WORKING DATA.
■ ■ ■

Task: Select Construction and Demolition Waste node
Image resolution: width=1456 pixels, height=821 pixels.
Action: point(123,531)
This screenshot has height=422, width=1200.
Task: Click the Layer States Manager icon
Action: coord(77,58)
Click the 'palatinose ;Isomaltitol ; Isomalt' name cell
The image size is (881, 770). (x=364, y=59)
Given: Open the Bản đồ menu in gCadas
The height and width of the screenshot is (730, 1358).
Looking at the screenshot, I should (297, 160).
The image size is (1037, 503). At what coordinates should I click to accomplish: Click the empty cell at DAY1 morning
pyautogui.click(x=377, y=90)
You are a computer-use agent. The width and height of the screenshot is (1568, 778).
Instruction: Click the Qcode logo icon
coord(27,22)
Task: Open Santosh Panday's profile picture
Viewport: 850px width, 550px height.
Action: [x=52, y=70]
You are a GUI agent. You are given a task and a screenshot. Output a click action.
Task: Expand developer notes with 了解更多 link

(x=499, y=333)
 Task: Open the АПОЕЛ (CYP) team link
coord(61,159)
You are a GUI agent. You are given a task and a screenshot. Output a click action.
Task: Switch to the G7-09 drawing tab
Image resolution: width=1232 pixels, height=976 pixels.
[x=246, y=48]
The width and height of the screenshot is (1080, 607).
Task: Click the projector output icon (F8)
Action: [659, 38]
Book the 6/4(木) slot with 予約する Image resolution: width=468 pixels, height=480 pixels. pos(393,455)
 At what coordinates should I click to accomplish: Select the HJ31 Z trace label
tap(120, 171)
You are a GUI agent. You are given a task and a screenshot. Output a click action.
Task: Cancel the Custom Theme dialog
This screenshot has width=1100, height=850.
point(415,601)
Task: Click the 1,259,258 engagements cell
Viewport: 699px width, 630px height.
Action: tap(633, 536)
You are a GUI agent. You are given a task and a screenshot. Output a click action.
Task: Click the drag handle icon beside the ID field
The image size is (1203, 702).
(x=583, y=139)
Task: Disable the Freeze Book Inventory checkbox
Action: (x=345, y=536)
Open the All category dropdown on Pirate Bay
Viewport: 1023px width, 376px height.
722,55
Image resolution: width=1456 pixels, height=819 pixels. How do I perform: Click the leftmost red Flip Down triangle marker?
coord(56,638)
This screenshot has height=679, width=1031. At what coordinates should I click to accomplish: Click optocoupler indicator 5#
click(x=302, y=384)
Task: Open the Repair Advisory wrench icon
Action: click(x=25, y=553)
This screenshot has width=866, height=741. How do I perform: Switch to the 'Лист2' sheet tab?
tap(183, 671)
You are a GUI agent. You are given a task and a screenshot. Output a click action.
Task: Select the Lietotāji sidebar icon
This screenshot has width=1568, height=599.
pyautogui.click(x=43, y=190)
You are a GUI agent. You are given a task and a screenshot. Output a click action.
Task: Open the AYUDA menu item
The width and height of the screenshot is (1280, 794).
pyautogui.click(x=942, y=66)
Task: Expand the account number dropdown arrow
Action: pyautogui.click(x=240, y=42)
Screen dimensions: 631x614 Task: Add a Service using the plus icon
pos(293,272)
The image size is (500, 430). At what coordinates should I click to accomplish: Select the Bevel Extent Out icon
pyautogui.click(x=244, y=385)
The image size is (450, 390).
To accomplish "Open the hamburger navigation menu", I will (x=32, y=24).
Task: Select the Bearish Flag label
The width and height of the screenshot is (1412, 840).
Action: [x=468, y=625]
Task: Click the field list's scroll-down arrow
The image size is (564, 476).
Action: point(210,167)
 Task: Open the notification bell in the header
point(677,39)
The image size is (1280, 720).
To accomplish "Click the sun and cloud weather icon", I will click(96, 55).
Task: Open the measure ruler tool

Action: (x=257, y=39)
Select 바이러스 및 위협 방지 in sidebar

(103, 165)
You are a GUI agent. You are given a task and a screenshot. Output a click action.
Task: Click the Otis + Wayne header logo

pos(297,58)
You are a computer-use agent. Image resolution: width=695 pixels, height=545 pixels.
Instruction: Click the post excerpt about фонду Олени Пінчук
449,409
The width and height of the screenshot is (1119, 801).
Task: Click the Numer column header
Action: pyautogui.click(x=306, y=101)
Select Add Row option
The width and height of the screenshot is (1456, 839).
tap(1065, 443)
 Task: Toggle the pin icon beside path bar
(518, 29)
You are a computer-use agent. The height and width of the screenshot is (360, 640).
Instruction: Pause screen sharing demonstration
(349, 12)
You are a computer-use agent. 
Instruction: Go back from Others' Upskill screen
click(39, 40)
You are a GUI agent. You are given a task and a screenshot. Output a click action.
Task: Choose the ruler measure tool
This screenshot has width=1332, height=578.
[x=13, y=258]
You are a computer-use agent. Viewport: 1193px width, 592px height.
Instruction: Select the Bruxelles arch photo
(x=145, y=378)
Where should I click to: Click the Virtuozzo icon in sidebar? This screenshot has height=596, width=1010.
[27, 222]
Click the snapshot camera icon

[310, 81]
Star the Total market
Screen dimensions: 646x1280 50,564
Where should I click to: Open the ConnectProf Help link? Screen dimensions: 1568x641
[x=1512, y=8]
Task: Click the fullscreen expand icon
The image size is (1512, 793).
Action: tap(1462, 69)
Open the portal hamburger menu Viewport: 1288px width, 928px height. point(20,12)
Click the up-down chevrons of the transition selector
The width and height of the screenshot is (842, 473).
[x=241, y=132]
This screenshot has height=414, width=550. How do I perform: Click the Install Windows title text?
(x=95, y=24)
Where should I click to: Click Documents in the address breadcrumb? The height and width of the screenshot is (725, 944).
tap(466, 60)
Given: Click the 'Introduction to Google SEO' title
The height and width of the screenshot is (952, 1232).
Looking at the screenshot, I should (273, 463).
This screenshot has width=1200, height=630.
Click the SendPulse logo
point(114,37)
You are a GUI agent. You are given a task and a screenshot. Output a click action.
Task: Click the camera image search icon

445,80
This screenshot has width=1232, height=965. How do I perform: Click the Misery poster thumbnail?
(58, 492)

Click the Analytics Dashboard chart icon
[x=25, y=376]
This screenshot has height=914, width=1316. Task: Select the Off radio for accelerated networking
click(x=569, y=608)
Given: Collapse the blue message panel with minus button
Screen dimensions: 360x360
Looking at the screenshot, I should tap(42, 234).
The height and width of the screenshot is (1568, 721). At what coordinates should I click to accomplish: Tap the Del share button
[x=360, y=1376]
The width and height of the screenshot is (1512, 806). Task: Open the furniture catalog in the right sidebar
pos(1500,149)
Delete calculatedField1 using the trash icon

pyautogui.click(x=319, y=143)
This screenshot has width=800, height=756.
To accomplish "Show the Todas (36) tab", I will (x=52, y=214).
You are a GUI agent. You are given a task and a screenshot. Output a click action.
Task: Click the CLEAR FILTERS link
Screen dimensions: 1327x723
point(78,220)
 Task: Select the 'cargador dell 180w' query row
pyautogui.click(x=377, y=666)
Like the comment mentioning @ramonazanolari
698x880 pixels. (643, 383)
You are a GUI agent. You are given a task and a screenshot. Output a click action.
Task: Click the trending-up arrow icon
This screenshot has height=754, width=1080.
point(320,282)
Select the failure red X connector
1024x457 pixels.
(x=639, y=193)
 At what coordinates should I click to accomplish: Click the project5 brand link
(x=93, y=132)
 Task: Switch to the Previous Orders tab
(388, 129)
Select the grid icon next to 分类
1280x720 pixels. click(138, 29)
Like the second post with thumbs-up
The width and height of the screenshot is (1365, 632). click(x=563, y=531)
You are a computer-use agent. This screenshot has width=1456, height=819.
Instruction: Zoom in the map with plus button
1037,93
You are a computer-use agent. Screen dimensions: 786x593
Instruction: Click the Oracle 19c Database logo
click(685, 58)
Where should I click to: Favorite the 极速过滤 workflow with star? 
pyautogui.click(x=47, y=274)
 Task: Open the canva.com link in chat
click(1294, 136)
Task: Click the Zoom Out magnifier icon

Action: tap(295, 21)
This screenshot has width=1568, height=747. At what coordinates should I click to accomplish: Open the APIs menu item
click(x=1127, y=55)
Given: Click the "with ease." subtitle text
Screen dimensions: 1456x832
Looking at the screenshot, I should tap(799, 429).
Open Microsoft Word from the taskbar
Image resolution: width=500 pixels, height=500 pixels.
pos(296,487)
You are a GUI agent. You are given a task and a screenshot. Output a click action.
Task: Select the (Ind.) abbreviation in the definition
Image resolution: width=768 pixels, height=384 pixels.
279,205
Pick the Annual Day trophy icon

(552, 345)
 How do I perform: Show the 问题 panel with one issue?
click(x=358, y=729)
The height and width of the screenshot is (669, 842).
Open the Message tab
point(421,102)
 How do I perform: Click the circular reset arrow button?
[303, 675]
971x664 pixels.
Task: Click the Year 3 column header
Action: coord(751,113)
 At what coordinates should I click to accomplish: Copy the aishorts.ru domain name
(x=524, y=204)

■ ■ ■

Convert the part of the listing above that opens with the line containing "Click the 'palatinose" and closes with the line containing "pyautogui.click(x=377, y=90)" into a Markdown table with columns Row and Text, giving each non-blank line its own numbered row and omitting blank lines.

ANSWER TO THE TASK.
| Row | Text |
|---|---|
| 1 | Click the 'palatinose ;Isomaltitol ; Isomalt' name cell |
| 2 | The image size is (881, 770). (x=364, y=59) |
| 3 | Given: Open the Bản đồ menu in gCadas |
| 4 | The height and width of the screenshot is (730, 1358). |
| 5 | Looking at the screenshot, I should (297, 160). |
| 6 | The image size is (1037, 503). At what coordinates should I click to accomplish: Click the empty cell at DAY1 morning |
| 7 | pyautogui.click(x=377, y=90) |